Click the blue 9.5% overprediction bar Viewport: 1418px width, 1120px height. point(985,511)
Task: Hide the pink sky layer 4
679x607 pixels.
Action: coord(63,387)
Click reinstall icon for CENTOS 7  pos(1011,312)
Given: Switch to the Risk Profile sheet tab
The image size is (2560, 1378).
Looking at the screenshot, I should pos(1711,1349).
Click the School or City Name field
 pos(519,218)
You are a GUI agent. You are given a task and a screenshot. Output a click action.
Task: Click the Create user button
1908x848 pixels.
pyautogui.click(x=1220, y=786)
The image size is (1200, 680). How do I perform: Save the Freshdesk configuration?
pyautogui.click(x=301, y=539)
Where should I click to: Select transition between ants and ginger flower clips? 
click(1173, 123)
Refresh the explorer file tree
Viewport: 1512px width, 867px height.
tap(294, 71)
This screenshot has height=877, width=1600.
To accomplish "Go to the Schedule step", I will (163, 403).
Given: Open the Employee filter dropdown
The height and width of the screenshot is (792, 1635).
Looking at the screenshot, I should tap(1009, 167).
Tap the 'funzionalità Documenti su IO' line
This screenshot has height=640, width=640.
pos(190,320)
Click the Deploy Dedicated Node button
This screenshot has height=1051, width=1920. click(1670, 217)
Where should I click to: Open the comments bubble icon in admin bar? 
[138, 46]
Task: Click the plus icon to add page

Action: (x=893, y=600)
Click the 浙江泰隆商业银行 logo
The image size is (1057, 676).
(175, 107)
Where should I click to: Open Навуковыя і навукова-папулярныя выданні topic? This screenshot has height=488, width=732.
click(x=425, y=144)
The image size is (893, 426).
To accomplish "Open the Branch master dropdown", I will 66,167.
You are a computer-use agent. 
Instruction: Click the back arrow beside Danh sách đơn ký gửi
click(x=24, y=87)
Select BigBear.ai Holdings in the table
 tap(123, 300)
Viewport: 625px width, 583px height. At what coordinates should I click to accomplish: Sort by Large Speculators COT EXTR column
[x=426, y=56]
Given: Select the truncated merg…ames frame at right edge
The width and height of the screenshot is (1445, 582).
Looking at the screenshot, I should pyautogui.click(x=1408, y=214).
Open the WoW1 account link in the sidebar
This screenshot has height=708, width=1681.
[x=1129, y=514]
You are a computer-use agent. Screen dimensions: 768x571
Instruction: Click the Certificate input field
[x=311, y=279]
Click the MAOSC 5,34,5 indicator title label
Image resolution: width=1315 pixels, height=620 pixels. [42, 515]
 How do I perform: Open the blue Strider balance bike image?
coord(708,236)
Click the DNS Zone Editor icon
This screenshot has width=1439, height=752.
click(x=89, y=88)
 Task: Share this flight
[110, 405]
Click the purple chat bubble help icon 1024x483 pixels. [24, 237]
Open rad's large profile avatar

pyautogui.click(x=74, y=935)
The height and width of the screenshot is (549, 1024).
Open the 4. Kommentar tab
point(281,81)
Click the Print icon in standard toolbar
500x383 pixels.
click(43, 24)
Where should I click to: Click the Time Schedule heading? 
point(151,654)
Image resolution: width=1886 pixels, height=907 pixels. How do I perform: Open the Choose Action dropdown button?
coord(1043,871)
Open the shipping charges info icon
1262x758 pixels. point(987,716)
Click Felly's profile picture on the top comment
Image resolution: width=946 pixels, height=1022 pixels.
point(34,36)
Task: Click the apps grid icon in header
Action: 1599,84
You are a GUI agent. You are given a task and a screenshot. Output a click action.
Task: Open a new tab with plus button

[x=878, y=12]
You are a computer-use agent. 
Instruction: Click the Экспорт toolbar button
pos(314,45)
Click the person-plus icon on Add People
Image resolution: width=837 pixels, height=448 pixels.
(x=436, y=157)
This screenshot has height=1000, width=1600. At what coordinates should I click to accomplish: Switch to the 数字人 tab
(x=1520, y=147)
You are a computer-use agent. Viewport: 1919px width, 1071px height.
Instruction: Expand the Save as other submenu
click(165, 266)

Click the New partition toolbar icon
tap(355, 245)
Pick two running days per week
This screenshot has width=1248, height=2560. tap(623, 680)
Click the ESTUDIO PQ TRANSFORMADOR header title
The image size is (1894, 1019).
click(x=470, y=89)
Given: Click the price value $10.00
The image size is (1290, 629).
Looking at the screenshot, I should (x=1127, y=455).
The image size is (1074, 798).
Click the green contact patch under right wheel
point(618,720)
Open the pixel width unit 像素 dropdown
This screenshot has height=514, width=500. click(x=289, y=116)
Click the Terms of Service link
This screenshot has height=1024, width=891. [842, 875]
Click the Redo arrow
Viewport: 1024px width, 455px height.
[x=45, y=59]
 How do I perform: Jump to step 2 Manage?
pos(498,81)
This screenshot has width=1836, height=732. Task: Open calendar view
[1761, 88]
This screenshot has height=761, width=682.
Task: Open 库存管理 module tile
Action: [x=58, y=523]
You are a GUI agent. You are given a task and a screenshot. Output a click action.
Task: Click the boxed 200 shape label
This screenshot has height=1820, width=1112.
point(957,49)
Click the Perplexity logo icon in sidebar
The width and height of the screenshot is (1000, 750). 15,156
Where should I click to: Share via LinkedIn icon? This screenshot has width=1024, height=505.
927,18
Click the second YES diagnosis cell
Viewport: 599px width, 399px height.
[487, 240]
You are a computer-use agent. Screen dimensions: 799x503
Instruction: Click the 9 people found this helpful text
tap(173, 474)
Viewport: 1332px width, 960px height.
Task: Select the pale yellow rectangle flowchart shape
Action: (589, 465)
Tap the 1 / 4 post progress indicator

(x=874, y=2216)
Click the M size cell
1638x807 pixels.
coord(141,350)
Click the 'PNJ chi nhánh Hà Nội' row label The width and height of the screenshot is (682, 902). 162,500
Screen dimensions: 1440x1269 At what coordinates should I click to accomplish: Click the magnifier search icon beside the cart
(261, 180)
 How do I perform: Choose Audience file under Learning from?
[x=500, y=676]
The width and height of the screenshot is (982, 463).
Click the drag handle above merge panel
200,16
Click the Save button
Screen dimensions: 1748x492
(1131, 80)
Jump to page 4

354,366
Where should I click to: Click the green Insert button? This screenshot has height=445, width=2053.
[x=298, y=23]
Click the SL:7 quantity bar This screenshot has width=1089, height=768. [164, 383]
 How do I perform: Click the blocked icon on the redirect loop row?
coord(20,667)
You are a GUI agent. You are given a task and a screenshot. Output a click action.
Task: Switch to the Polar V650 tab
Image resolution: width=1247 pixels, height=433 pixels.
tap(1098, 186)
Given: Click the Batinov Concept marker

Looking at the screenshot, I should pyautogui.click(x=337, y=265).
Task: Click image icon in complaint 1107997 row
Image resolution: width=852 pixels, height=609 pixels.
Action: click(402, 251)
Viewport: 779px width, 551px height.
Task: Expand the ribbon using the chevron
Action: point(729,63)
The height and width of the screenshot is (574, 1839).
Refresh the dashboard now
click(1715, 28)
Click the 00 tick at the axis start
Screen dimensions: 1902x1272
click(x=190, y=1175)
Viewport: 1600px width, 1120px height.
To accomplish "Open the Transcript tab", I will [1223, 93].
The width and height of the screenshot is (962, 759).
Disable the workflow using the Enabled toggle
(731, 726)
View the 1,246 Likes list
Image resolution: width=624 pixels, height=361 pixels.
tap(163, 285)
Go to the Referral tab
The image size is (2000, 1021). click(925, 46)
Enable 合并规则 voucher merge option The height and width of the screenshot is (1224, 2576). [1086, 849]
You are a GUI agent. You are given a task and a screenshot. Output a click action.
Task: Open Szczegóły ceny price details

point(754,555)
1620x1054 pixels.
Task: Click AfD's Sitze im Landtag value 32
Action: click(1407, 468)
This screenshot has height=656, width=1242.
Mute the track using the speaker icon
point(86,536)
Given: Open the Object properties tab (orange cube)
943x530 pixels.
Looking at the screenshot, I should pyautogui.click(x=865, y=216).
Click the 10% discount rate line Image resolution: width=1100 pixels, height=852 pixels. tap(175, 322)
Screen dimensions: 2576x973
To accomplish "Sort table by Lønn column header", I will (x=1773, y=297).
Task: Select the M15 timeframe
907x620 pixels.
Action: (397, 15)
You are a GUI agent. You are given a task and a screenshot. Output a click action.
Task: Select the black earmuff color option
┄┄┄┄┄┄┄┄┄┄
§ **TASK DIRECTIONS**
Whenever the word "will" appears in a line of the listing, copy out that line.

§ **RESPONSE**
To accomplish "Go to the Schedule step", I will (163, 403).
To accomplish "Open the Branch master dropdown", I will 66,167.
To accomplish "Open the Transcript tab", I will [1223, 93].
To accomplish "Sort table by Lønn column header", I will (x=1773, y=297).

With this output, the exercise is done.